[Stored items]
::::

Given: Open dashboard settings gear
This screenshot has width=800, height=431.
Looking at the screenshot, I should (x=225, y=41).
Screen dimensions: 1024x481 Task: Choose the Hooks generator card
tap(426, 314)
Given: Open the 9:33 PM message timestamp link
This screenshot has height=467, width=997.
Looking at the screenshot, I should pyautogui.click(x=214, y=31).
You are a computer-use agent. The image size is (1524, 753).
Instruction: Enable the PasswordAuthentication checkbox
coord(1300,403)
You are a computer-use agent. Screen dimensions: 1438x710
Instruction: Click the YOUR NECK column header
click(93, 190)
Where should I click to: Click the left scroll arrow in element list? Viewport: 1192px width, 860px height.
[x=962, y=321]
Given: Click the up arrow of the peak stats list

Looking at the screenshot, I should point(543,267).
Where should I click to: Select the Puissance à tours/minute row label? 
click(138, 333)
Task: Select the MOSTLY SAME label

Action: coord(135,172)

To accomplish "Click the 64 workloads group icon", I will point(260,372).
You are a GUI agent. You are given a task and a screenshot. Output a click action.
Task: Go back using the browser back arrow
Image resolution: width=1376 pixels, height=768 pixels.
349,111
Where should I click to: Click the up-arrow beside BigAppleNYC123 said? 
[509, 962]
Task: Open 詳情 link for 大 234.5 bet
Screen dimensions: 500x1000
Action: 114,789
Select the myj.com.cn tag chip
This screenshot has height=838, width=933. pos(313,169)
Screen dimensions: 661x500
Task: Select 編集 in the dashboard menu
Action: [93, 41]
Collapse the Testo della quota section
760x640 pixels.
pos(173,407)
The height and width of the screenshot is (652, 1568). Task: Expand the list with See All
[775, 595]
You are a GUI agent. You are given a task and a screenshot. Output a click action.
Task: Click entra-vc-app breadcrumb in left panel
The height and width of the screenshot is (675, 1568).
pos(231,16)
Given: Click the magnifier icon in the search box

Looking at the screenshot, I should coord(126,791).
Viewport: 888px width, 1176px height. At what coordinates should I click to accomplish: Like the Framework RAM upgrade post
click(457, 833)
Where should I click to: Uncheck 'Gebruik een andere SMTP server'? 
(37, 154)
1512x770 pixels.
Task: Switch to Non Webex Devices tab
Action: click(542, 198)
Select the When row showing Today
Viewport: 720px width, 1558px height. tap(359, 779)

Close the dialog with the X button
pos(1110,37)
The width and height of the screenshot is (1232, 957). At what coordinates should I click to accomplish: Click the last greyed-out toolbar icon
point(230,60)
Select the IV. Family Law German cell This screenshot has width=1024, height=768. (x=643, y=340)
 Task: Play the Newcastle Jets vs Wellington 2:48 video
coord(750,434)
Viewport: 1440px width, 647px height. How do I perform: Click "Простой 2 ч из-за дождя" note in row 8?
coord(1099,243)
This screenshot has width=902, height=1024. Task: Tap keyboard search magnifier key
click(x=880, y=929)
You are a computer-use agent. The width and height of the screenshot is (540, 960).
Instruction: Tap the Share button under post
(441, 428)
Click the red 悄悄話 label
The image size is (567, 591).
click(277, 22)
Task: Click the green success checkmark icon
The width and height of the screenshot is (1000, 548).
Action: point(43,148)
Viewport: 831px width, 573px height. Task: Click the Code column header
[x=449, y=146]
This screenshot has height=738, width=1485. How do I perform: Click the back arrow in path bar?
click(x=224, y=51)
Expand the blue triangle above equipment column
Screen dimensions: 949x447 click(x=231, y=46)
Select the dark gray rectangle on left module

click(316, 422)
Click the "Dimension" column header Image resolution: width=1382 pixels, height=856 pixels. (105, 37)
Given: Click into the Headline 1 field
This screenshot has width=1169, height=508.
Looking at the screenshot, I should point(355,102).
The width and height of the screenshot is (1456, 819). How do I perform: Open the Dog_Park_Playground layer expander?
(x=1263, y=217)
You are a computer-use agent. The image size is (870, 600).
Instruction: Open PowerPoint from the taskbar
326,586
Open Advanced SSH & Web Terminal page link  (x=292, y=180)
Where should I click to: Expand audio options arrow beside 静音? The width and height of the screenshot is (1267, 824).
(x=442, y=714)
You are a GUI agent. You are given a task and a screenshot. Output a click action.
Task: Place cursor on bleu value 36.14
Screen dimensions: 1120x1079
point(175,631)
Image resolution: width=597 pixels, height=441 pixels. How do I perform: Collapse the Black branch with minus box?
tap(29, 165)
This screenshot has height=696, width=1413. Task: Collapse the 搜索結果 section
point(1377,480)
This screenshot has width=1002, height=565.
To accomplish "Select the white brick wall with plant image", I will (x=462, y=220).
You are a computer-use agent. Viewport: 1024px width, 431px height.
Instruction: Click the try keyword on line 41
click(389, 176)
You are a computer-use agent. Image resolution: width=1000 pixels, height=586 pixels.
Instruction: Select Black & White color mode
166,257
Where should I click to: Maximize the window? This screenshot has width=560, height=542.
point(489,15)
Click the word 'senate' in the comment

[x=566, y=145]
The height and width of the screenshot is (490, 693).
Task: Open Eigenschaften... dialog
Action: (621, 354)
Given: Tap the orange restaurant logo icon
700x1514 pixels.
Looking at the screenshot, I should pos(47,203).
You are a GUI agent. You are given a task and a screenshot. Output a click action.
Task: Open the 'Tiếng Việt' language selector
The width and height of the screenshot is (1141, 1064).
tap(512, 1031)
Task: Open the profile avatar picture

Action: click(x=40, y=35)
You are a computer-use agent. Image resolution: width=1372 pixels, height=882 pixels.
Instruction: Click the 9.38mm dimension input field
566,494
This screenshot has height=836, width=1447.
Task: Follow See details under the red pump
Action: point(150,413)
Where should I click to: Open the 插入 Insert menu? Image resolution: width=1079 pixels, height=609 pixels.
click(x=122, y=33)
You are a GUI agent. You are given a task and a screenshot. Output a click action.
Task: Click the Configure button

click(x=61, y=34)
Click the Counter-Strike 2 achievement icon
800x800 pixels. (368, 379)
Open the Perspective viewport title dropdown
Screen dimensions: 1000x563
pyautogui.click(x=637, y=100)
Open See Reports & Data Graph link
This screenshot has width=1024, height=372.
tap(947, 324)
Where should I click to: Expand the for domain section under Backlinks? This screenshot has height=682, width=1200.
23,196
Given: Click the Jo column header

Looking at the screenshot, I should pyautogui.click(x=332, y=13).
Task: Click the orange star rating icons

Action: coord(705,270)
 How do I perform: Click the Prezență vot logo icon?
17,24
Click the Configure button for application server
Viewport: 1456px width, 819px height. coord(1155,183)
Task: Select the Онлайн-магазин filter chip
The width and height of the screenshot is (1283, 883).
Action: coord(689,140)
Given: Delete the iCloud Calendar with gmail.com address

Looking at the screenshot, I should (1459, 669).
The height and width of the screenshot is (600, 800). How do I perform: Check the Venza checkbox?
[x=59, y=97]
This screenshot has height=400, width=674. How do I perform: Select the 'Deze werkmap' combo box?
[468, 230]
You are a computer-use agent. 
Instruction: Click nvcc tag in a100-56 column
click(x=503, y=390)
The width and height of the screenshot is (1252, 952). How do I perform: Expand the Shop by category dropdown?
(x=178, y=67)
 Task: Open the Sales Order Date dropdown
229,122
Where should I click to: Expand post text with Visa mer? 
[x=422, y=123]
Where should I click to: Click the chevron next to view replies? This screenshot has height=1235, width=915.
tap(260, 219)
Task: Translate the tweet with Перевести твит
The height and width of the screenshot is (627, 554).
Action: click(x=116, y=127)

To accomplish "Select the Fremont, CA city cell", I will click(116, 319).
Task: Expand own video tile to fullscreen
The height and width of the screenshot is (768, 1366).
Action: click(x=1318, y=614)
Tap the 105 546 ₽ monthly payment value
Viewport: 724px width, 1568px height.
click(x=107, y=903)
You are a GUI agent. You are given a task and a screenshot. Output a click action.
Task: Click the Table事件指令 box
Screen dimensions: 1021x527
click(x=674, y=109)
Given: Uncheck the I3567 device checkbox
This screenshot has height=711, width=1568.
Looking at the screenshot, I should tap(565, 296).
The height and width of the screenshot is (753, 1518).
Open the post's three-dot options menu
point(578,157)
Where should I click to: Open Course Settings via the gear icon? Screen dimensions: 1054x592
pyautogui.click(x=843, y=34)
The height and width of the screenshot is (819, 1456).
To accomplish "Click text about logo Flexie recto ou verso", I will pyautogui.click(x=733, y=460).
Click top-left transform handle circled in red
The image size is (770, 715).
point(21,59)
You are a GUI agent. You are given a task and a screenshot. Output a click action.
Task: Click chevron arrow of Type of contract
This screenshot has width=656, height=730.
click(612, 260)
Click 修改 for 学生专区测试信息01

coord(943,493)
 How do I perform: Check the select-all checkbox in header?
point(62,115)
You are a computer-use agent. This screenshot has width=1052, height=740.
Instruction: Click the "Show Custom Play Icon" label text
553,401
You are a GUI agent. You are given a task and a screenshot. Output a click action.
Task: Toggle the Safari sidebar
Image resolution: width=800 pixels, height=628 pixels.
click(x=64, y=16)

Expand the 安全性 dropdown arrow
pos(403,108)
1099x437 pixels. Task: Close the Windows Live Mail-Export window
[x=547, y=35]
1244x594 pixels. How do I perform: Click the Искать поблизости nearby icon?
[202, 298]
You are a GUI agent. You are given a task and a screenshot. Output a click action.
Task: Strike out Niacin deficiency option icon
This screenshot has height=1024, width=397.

::::

- Required work:
Bring together all lines in the records where the word "cell" is found.

- Response below:
Select the IV. Family Law German cell This screenshot has width=1024, height=768. (x=643, y=340)
To accomplish "Select the Fremont, CA city cell", I will click(116, 319).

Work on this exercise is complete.